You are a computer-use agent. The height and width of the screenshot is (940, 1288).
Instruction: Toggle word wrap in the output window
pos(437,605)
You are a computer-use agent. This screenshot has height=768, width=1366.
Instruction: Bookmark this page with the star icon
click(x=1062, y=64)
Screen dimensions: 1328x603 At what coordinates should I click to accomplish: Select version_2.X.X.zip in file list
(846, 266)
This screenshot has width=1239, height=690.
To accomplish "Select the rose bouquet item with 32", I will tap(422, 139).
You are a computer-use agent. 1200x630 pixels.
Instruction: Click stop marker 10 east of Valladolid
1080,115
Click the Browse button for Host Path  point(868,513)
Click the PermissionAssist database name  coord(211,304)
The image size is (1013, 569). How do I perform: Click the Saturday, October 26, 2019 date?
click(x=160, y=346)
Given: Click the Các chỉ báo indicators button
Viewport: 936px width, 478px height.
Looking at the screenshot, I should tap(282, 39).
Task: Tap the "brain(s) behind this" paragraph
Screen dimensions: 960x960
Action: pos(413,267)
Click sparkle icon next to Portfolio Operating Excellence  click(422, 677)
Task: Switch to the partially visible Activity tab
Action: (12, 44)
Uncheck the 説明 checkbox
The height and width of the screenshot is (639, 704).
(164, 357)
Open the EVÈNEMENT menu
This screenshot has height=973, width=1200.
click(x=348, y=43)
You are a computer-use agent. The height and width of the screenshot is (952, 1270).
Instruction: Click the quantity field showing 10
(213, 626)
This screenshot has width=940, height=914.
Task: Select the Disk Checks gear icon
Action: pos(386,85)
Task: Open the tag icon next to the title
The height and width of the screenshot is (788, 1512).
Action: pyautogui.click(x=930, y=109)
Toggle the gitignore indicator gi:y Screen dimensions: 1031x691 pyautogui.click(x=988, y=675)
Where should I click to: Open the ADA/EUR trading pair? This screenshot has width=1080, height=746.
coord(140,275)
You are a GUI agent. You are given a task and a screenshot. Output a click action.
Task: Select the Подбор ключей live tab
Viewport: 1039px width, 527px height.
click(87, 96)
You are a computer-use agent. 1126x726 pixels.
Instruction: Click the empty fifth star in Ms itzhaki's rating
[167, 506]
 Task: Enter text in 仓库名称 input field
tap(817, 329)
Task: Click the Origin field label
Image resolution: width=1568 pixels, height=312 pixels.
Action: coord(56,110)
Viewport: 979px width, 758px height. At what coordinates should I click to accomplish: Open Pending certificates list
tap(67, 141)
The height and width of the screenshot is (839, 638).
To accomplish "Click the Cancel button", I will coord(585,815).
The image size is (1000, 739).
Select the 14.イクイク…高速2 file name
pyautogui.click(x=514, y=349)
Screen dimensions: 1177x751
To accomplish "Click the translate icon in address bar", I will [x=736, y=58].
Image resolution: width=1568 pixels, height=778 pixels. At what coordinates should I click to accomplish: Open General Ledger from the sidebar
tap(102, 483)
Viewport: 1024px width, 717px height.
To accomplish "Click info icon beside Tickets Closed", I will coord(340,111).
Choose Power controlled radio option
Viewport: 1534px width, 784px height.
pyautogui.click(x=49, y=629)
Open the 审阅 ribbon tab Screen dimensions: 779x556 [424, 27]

——

▶ [PROBLEM REQUIREMENTS]:
Copy all lines in the listing above where the string "will" appears.

▶ [ANSWER AREA]:
To accomplish "Select the rose bouquet item with 32", I will tap(422, 139).
To accomplish "Click the Cancel button", I will coord(585,815).
To accomplish "Click the translate icon in address bar", I will [x=736, y=58].
To accomplish "Click info icon beside Tickets Closed", I will coord(340,111).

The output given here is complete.